Income tax is payable on rental profit, this is calculated by taking your rental income and deducting allowable expenses. The income will be taxed at your marginal rate. If a loss arises, generally this can be offset against other rental income for the year or otherwise carried forward and offset against future property income.

It is vital that you keep a copy of each rental statement as well as receipts and invoices which demonstrate the costs incurred. We also recommend keeping a record of mileage travelled in relation to managing the rental property.

Allowable Expenses

Expenses must be incurred “wholly and exclusively” for the purposes of renting the property. The tax return categorises the allowable expenses as set out below, we have listed some common expenses for each section:

Property repairs and maintenance

  • General maintenance and upkeep
  • Repairing damage
  • Redecoration between tenants to restore property to original condition
  • Like-for-like replacements of household items, furniture, appliances etc.

Legal, management and professional costs

  • Management and letting agent fees
  • Accountancy fees
  • Legal fees in relation to renting the property

Rent, rates and insurance

  • Council tax, water rates, utility bills.
  • Building insurance
  • Ground rents and service charges
  • Annual gas safety inspection

Costs of services

  • Gardening
  • Cleaning
  • Wages


  • Mileage – to meet tenants, travel for repairs, or performing inspections.
  • Direct costs such as advertising for tenants, phone calls and stationery

Other considerations

  • Mortgage interest – Tax relief can be claimed on mortgage or loan interest paid in relation to the rental property.

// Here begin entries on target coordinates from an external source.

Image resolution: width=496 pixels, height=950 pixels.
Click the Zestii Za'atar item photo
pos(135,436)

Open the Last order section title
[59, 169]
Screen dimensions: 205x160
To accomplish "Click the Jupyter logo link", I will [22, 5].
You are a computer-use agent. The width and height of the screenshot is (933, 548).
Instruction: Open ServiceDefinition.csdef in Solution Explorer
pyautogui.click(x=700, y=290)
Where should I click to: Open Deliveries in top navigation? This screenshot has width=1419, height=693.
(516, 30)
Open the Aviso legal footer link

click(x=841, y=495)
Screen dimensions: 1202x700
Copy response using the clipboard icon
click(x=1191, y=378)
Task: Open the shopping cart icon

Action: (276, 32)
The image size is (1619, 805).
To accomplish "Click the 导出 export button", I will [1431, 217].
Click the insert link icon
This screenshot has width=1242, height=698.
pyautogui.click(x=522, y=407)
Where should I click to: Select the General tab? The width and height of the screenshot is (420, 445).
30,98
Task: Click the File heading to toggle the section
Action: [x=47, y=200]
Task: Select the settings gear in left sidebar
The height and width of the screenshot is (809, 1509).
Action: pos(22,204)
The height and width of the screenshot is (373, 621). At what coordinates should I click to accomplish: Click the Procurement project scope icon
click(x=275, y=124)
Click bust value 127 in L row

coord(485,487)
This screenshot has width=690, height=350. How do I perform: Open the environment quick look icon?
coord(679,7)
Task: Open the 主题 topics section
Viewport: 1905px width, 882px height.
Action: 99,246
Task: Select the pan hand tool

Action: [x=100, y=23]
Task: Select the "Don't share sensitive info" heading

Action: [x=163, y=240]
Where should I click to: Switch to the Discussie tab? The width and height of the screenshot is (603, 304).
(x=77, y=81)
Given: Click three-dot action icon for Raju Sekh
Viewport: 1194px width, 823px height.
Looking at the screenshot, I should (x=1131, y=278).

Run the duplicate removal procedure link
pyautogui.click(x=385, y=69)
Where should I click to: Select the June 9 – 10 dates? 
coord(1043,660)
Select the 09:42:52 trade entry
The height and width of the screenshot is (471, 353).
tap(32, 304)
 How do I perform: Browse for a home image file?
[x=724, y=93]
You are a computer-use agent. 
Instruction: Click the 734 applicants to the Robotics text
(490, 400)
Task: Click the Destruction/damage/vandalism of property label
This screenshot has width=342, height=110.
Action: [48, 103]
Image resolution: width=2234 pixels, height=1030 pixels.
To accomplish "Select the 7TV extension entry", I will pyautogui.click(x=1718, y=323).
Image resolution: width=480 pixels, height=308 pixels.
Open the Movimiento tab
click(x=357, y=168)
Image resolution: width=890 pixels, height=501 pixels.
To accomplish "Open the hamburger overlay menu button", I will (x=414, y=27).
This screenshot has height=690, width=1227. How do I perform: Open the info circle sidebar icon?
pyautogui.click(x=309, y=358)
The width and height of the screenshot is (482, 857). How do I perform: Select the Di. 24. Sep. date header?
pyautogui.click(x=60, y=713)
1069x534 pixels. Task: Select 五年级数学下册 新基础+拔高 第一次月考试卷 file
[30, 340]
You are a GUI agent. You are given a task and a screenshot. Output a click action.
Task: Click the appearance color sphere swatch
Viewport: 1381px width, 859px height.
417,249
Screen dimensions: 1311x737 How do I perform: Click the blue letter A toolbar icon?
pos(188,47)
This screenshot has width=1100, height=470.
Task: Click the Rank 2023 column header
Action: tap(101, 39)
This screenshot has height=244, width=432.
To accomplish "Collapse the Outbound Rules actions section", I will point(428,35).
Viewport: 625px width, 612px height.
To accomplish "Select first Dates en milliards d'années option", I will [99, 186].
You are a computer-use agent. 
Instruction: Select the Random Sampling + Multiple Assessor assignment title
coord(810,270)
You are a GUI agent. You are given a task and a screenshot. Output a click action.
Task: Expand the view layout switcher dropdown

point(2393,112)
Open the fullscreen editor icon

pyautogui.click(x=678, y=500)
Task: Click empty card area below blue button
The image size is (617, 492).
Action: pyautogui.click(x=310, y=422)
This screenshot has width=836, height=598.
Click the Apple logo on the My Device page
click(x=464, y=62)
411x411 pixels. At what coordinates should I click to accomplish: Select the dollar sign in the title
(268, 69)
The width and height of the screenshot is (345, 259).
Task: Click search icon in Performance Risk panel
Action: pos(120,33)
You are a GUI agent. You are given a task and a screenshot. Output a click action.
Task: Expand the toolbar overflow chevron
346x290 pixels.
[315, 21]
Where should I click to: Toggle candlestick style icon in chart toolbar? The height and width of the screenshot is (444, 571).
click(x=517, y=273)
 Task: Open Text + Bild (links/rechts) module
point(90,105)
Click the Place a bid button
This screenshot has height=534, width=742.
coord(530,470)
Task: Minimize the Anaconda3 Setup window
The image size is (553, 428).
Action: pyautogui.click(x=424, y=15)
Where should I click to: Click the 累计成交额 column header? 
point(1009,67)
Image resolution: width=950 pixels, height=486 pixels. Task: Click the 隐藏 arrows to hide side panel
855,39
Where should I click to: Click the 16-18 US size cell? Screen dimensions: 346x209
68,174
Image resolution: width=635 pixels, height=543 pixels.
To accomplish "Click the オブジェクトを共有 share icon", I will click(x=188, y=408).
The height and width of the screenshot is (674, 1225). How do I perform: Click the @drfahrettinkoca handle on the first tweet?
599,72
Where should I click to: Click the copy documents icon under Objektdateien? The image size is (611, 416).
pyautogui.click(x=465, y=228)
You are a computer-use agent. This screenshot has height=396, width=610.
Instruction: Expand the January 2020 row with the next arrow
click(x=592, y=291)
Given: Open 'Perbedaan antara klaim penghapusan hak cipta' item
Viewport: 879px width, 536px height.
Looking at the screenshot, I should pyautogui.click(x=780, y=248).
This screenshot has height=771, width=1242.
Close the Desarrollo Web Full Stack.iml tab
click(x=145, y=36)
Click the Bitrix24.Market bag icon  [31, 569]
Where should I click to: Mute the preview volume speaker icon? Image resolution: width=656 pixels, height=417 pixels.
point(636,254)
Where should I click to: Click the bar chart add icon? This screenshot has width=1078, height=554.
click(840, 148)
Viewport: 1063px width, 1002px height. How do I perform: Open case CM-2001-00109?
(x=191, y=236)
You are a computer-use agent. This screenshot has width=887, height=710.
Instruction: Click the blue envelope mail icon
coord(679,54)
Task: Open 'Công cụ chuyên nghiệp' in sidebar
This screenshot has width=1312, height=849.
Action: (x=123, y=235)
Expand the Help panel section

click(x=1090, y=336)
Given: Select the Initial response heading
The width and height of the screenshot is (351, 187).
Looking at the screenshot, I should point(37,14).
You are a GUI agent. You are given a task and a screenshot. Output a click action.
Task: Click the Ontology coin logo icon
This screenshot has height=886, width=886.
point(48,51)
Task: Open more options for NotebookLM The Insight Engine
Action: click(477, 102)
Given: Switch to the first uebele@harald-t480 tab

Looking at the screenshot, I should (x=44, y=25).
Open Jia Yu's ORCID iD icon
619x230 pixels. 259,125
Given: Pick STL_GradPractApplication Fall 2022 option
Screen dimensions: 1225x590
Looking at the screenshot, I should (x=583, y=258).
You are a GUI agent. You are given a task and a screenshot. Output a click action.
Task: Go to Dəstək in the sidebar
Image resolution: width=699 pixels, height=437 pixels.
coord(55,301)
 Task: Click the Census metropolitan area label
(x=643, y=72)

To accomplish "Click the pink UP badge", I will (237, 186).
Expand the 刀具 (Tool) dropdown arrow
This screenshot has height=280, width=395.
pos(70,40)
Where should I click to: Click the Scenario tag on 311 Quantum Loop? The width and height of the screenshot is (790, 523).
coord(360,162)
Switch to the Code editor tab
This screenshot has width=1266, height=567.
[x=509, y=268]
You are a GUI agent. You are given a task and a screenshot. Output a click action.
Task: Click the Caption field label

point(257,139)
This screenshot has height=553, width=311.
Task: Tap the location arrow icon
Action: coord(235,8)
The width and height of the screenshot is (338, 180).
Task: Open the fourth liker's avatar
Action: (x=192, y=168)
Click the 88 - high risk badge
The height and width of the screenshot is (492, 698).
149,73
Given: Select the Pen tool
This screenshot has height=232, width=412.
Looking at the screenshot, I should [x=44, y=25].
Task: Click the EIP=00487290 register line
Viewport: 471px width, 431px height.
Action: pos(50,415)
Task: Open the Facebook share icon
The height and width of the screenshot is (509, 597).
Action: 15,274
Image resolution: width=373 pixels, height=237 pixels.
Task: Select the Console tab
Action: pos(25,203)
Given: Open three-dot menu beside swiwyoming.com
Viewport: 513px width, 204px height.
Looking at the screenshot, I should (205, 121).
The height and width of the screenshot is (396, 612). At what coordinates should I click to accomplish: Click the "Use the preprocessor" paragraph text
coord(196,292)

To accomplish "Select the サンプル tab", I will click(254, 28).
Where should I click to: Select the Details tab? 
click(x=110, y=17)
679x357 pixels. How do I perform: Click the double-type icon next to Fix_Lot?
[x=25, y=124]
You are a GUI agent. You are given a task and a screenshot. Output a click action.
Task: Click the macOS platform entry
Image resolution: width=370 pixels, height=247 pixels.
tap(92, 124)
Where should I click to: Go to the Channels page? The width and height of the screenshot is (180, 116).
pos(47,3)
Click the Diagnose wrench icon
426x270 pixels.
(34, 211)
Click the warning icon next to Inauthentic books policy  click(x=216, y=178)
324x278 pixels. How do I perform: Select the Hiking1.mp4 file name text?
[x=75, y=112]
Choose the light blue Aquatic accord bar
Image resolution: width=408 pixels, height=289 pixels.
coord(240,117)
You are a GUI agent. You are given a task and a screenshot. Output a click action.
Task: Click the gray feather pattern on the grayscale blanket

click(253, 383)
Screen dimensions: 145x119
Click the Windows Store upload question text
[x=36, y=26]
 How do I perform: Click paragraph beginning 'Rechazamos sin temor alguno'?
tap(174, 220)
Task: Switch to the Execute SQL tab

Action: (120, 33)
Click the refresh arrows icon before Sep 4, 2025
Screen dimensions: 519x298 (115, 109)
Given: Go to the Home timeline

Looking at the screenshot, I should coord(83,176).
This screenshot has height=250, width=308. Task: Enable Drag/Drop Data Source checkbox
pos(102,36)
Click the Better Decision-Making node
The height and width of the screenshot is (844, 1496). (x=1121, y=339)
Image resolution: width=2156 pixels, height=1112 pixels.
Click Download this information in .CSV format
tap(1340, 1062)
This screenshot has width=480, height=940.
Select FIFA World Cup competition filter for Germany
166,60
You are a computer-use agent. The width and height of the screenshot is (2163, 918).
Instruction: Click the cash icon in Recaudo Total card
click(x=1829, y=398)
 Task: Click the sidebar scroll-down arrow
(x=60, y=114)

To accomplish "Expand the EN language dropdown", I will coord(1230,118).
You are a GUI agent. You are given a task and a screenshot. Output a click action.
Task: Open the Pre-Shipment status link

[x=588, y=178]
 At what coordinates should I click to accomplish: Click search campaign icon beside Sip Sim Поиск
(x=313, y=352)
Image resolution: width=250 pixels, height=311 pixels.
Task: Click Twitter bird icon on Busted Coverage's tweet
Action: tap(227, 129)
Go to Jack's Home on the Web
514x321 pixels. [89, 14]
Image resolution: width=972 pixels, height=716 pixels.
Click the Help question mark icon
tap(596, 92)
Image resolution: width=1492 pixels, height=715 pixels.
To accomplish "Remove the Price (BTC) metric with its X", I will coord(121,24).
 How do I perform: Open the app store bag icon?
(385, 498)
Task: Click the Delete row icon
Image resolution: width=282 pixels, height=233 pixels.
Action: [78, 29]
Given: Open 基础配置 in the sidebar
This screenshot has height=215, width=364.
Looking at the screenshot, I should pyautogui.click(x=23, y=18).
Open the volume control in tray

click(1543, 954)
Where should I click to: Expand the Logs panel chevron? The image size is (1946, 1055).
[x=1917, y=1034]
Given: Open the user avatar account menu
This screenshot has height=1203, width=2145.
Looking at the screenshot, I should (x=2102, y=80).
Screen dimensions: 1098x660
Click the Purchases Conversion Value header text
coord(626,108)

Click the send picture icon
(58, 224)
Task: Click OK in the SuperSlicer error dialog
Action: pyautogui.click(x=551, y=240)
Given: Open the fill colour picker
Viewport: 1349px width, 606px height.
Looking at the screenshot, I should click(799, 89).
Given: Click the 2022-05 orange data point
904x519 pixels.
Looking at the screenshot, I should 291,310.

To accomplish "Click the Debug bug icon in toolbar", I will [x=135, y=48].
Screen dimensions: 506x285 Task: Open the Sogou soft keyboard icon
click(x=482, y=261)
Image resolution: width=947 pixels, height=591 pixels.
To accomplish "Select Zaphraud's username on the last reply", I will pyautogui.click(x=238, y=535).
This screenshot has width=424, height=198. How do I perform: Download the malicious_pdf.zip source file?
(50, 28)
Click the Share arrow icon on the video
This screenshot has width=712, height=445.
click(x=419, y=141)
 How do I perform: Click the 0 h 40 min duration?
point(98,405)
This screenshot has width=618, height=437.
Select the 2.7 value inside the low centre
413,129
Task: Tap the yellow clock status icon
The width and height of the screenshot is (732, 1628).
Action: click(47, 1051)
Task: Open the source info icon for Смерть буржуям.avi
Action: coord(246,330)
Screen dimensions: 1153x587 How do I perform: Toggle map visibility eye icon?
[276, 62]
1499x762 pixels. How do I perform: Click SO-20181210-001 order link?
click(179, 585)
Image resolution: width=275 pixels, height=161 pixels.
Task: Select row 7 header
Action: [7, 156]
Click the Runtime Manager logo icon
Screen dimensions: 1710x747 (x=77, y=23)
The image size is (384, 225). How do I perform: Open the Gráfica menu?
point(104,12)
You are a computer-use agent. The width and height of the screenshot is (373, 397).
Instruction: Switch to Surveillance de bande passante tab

On residential properties relief is restricted to basis rate and is calculated as a tax reducer.

  • Property allowance – If the total allowable expenses are below £1,000, across all rental properties for the tax year, we recommend claiming the property allowance of £1,000 instead. Where this is claimed the rental profit is calculated by deducting the property allowance from the rental income.
  • Rent a room relief – If you rent a spare room in the property you currently live in, you can claim up to £7,500 in relief.  If the gross rental income is below the limit of £7,500, no tax will be suffered.

  • Furnished holiday lets – If relevant letting conditions are met the property will be considered a furnished holiday let which can benefit from capital allowances and capital gains tax relief.

  • Capital gains tax – As well as the income tax we would recommend considering the capital gains tax position if you may sell or gift the property in the future.

  • Income tax planning – where properties are held jointly between spouses there may be scope to consider changing the beneficial ownership as this may result in a significant tax saving.